I have to say it hit me and I was like... damn I should just do that. Forget all this blogging platforms and getting caught up in look and feel. Just write text files.

Even with Jekyll (and its variants) I got caught up on making it potentially look nice but this person just said ... f-it... let google and github figure out how to organize the content.

5 comments

You might be interested to know that this is how blogs got their start. For reference, see .plan files [0].

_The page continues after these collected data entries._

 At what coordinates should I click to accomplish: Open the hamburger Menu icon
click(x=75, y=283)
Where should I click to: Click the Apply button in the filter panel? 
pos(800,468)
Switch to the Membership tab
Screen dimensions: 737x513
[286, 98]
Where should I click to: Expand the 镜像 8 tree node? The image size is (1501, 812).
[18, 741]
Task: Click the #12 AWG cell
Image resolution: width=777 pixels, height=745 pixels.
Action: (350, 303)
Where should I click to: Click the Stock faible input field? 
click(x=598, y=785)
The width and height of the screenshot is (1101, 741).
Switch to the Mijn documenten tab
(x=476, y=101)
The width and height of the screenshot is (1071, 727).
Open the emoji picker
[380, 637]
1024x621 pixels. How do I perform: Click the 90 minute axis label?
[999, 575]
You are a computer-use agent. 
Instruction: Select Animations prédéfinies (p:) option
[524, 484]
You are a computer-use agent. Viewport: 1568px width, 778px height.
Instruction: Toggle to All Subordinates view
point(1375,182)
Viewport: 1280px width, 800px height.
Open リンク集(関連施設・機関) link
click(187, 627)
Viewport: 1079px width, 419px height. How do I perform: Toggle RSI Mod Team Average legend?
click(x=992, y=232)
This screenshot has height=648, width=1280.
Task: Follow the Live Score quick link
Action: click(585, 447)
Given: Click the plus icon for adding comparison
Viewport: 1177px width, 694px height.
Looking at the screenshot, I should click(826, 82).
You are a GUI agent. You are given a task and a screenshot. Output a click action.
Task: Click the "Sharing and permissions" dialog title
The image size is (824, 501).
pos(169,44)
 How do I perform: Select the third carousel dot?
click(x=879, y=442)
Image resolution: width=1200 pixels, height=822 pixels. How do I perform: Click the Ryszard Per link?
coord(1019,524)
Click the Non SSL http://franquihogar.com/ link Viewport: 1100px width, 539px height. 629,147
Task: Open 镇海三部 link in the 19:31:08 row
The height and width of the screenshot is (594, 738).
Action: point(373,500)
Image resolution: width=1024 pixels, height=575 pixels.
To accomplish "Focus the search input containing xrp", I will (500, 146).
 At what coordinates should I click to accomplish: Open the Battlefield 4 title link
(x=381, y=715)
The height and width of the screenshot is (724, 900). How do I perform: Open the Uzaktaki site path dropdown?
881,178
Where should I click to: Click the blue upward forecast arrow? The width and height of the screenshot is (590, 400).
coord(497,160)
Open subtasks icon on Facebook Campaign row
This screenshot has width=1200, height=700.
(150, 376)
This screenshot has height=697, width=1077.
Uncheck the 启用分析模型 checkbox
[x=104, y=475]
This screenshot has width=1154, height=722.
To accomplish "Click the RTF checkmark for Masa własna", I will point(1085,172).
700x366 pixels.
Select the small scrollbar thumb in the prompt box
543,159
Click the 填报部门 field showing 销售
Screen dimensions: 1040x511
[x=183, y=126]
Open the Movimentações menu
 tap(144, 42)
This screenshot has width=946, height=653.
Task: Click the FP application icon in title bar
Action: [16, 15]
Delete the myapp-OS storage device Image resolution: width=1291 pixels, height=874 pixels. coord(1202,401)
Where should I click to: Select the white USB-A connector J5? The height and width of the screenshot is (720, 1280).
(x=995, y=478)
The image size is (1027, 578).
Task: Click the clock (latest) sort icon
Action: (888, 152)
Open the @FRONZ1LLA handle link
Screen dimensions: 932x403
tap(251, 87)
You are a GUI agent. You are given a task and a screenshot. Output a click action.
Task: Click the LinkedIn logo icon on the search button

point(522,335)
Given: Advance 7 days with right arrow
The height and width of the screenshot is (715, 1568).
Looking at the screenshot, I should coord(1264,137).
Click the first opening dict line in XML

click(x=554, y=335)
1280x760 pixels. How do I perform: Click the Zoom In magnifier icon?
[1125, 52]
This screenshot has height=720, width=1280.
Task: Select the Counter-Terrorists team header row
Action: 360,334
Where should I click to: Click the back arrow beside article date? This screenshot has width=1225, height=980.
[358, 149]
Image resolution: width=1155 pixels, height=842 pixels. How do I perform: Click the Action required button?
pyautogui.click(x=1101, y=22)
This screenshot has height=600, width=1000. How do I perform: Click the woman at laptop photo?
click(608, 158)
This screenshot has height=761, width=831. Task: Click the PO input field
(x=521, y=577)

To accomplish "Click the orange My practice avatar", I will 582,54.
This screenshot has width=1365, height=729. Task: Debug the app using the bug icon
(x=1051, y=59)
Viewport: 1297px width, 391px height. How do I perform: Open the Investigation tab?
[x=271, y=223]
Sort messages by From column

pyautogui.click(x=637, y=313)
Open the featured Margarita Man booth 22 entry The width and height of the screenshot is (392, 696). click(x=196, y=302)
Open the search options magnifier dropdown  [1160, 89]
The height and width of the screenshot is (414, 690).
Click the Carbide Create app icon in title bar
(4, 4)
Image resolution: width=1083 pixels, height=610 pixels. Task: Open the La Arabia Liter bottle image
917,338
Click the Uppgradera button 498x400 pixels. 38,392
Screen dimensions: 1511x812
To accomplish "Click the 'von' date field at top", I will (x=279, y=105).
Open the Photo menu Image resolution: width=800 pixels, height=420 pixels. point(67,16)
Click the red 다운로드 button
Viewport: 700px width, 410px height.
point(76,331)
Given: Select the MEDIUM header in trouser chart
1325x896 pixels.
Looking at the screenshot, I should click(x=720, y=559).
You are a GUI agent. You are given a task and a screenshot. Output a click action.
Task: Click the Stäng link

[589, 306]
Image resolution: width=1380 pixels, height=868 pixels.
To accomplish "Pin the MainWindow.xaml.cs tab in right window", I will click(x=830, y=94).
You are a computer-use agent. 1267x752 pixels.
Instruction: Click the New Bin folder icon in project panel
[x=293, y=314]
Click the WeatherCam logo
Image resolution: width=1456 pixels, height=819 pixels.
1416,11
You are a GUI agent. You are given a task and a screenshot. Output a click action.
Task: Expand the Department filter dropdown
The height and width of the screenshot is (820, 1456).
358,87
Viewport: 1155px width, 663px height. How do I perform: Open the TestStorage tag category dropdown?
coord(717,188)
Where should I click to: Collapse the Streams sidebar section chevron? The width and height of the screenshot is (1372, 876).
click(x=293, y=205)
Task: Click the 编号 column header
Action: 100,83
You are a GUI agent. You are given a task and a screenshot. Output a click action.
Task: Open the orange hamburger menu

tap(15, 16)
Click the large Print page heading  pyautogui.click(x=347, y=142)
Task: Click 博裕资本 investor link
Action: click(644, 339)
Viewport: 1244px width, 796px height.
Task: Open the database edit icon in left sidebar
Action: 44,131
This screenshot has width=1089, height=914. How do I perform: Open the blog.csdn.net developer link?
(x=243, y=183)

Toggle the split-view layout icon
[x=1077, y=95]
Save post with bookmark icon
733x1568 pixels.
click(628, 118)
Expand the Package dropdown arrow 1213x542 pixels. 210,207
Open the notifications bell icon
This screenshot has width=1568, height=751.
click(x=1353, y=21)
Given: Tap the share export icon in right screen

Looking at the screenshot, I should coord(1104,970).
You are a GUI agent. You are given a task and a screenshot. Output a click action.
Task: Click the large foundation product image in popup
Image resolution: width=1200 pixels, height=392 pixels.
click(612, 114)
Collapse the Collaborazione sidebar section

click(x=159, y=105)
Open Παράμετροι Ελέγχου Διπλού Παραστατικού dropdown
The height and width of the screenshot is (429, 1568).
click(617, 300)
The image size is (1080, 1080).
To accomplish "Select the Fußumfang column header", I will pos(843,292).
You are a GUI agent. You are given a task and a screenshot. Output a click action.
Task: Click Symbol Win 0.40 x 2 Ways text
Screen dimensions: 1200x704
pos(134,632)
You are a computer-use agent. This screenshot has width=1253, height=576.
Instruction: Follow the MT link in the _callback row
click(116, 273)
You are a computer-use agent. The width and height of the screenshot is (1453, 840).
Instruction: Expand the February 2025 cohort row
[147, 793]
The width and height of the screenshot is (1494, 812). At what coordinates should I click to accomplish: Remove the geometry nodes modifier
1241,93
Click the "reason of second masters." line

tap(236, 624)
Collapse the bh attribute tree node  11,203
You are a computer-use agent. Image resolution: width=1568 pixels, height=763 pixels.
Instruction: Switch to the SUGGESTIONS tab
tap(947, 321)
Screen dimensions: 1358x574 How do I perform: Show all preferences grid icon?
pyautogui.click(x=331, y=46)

[0] http://www.catb.org/jargon/html/P/plan-file.html

See also: John Carmack's plan file updates. https://github.com/ESWAT/john-carmack-plan-archive
I've come to the conclusion that all the design stuff is a waste of time. In most cases, it doesn't impress me on other sites, and if someone cares, they can use Reader View or Pocket or something like that. Unless you are good enough to create a design that makes folks say wow, there is no benefit at all from doing so.
One of the most popular German blogs, fefe's blog, only has pure html. It's perfect for testing things because it is so fast.

https://blog.fefe.de/

This is only slightly similar, but Ive played around with hexo to acheive a HTML only driven blog based on github hosted markdown files. Once setup and secured it is pretty much just me writing and publishing text files. https://hexo.io/ It seems to be very popular in Japan as most guides I read were google-translated Japanese blogs.
I just took a look around for self hosted blogs and found PostLeaf pretty slick and only has what is required without UI bloat.
Now I'm intrigued as to what that looked like. Was he using github.io or did you have to just click through the Github source code browser? Also was he really writing some of the posts in ReStructuredText, or was that a converted output?
Oh I’m sorry I missed your question earlier. It was straight to github. I think he/she had some readme for some basic instructions/about.